Abbott already churns out a variety of catheters, stents, imaging systems and other technologies used to remove plaque buildups from blood vessels and keep the blood flowing through the newly cleaned arteries, but it’s still on a mission to bulk up those offerings.
The medtech giant has made plans to acquire Cardiovascular Systems, a Minnesota-based maker of atherectomy devices, the duo announced Wednesday evening. Under the terms of the deal, Abbott will pay out $20 for each share of Cardiovascular Systems, adding up to a total buying price of about $890 million.
That’s about a 50% premium over the company’s share price before the deal was announced; it closed Wednesday afternoon at $13.31. In after-hours trading following the acquisition announcement, however, the stock price jumped to around $19.50, and it continued climbing as the markets opened Thursday.
Neither company offered a specific timeline for the deal’s closing, but, in a letter (PDF) sent to employees and filed with the U.S. Securities and Exchange Commission, Cardiovascular Systems CEO Scott Ward said it will “take time” to secure all the necessary regulatory and shareholder approvals—spanning “the next few months,” at least.
Once completed, the company’s devices will join Abbott’s range of vascular disease-focused products. That’ll include not only Cardiovascular Systems’ existing guidewires, catheters and plaque-blasting devices used in atherectomies, but also a line of minimally invasive blood clot-removal technologies currently under development—since Abbott “has expressed interest in CSI’s product pipeline,” Ward wrote in the employee letter.

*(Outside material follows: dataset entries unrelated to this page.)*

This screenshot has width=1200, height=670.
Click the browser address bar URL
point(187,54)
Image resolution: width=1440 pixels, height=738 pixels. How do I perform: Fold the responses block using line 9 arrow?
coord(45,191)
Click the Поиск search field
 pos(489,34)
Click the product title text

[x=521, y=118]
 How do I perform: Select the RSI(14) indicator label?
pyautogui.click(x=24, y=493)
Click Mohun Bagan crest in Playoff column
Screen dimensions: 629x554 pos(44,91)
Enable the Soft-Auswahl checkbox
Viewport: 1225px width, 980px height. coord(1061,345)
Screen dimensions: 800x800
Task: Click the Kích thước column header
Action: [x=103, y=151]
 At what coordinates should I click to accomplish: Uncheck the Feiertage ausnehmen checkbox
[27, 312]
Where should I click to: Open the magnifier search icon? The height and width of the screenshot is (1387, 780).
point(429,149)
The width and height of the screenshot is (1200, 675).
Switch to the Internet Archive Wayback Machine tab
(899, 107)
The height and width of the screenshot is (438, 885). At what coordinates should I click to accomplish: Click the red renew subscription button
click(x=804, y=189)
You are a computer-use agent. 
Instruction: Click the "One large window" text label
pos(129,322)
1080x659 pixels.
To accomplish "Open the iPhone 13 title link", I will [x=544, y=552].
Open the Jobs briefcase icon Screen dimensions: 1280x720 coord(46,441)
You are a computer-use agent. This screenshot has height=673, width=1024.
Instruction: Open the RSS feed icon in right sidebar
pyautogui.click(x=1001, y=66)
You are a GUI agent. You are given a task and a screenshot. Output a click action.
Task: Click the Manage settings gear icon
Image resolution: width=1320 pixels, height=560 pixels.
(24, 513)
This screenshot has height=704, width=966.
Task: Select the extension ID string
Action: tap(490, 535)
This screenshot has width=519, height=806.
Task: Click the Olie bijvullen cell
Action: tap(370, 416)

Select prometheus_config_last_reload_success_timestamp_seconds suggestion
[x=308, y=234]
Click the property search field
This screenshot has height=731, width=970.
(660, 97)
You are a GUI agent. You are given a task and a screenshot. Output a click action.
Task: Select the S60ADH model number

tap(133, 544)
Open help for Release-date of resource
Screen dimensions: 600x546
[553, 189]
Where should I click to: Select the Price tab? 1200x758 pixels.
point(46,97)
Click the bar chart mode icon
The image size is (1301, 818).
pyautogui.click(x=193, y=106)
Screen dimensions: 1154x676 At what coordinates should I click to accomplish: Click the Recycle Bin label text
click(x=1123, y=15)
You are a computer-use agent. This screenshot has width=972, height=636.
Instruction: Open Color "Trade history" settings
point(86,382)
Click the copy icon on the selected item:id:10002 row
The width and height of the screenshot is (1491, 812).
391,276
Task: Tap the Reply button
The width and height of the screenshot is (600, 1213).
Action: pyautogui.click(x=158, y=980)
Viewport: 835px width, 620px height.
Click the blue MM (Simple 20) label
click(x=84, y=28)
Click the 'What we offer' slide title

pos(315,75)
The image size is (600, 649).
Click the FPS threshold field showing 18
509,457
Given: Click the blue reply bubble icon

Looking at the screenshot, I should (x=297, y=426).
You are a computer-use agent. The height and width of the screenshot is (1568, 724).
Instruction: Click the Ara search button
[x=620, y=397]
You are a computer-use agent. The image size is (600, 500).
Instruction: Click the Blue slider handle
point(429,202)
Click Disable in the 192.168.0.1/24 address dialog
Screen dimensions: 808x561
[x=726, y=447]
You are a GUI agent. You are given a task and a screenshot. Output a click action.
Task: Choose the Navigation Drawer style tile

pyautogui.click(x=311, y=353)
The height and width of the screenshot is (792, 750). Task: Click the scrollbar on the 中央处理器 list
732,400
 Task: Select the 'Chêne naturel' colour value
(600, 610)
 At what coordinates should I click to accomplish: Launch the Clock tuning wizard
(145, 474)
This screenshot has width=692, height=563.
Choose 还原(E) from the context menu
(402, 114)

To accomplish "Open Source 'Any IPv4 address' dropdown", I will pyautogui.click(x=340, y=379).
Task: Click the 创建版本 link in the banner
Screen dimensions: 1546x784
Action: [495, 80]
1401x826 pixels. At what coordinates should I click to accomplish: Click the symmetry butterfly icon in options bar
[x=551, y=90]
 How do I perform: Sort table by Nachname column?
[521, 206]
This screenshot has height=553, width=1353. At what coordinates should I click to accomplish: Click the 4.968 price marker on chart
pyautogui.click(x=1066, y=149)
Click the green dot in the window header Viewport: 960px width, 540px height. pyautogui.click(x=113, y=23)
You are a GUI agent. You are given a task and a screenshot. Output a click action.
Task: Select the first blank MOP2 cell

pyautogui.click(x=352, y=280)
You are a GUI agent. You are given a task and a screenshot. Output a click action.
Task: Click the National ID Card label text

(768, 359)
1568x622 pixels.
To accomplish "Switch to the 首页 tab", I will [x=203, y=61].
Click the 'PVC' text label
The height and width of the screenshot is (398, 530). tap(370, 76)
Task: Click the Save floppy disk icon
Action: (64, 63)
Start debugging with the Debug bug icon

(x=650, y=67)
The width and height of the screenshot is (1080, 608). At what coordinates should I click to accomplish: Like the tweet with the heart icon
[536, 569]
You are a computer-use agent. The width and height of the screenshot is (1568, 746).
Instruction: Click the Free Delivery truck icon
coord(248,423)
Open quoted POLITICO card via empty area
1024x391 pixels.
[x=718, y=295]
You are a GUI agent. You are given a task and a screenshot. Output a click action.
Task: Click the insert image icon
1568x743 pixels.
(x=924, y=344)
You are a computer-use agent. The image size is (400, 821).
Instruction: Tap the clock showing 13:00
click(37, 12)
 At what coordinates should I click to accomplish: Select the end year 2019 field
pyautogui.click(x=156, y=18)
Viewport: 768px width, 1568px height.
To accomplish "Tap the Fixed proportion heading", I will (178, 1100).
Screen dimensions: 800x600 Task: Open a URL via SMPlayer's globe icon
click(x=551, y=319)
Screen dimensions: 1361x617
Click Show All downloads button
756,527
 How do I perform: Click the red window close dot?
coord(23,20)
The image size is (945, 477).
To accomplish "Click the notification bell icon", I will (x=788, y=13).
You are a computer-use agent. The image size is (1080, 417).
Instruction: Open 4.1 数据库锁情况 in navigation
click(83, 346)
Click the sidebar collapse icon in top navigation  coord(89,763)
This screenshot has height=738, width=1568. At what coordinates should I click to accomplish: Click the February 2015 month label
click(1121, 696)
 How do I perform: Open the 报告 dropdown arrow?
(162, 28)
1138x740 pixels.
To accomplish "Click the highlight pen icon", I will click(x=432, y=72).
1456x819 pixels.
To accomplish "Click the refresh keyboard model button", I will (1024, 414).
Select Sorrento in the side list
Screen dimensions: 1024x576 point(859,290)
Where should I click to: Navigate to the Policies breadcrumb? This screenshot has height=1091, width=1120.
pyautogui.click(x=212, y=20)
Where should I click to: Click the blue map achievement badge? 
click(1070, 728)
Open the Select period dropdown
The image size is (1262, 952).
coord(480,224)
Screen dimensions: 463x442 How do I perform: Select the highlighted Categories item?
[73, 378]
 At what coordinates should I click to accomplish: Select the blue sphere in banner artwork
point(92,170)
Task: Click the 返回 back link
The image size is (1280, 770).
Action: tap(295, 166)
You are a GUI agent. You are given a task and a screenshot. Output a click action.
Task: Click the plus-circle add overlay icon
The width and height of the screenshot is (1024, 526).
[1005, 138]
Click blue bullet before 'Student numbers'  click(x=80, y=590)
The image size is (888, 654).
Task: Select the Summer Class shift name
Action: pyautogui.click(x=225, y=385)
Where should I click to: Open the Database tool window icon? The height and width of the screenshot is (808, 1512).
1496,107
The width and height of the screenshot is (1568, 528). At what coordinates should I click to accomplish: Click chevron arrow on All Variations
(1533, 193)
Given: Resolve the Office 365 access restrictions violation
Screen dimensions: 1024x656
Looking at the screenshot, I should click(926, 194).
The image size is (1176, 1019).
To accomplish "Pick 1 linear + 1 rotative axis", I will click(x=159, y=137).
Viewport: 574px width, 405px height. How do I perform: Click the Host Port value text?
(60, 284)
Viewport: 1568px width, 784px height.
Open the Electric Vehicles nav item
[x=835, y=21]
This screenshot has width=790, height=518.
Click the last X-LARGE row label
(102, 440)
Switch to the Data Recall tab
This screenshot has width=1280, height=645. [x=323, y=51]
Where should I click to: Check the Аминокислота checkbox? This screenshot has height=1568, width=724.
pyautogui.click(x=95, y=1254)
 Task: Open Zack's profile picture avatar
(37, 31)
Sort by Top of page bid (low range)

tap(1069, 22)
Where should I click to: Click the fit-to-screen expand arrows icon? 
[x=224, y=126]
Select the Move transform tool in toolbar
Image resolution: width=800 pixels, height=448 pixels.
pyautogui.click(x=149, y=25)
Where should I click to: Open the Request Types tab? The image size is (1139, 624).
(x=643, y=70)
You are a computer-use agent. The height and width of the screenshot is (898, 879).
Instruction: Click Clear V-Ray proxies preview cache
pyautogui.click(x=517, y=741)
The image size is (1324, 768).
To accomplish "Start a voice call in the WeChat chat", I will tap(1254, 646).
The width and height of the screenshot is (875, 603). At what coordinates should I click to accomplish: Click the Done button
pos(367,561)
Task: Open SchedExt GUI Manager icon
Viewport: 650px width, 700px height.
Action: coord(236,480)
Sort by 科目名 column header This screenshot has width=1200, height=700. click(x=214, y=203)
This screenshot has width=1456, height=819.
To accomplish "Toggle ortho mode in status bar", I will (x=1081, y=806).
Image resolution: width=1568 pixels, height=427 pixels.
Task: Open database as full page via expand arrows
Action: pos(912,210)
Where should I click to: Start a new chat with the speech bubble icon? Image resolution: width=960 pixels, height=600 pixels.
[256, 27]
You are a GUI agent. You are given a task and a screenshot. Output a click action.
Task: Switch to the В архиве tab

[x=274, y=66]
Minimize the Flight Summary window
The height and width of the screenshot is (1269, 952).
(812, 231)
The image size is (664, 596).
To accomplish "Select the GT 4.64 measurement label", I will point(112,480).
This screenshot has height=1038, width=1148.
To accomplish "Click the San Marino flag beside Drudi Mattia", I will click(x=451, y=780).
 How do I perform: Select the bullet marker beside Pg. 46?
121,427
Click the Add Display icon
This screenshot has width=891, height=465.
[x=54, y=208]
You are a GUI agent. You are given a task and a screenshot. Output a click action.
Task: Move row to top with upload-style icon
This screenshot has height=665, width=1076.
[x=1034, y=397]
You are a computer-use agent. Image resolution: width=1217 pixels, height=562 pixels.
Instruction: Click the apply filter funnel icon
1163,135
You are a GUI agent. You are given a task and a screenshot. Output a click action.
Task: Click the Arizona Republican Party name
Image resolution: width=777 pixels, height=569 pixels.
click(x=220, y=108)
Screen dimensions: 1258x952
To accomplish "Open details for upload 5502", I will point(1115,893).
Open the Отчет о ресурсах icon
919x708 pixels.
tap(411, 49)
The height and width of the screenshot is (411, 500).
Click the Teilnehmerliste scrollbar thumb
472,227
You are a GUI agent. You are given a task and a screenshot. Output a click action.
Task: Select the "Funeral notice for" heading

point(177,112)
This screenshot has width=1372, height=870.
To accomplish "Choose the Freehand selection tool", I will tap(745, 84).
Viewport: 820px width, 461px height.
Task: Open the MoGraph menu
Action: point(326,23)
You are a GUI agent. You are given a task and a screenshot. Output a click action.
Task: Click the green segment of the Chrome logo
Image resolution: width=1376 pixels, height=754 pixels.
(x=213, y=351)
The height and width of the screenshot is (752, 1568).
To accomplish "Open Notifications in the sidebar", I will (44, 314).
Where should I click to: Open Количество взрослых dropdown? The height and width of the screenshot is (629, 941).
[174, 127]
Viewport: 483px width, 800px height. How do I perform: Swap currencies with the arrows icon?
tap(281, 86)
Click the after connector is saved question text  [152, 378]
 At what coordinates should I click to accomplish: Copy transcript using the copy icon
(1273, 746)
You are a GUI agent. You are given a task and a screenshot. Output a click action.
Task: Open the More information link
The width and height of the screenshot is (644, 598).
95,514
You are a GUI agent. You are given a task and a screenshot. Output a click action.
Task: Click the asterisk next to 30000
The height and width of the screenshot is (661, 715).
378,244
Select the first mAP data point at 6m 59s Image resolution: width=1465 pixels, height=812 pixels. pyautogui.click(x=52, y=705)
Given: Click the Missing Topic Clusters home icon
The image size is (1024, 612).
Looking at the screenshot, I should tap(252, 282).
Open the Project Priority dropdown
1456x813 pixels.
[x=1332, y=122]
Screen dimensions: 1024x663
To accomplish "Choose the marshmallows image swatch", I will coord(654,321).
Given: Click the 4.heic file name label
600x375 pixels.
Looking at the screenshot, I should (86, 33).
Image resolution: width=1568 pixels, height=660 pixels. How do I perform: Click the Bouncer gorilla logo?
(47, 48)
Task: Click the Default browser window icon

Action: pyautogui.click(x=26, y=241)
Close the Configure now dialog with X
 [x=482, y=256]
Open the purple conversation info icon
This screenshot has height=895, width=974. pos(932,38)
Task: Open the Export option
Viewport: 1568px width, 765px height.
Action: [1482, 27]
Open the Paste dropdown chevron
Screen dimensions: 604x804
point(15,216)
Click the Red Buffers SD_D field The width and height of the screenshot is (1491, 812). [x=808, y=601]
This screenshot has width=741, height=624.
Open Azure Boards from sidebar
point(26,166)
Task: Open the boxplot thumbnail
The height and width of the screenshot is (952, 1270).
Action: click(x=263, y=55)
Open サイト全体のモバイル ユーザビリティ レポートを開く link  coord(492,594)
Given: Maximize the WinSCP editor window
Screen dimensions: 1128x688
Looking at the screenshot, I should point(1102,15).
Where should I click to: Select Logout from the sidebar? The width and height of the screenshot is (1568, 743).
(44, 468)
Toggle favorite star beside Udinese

“The acquisition of CSI will add new, complementary technologies to Abbott’s leading vascular device offerings,” Lisa Earnhardt, executive vice president of Abbott’s medical devices business, said in the announcement. “CSI has a talented and experienced team and a leading atherectomy system that will allow Abbott to provide physicians more tools to help patients live fuller lives.”
Alongside the news of the acquisition, Cardiovascular Systems also published an earnings report for the second quarter of its fiscal year 2023. For the period, which ended Dec. 31, the company reported revenues of $61.5 million, an almost 4% increase compared to the same quarter the previous year. Though that added up to a gross profit margin of 70%, CSI registered an overall net loss of $7.9 million—an improvement from the $9 million deficit reported a year earlier.
Abbott’s own most recent earnings report arrived at the end of January and saw the medtech giant scrape out a year-over-year increase of 1.3% in its 2022 sales, even as the formerly high-flying demand for its COVID-19 tests plummeted in the final months of the year.
As COVID-related sales continue to slip, however, Abbott has predicted that 2023 will culminate in a significant drop in its earnings per share from continuing operations—from $5.34 in 2022 to somewhere between $4.30 and $4.50 this year.
The Cardiovascular Systems buy isn’t expected to affect that forecast in either direction, according to this week’s announcement.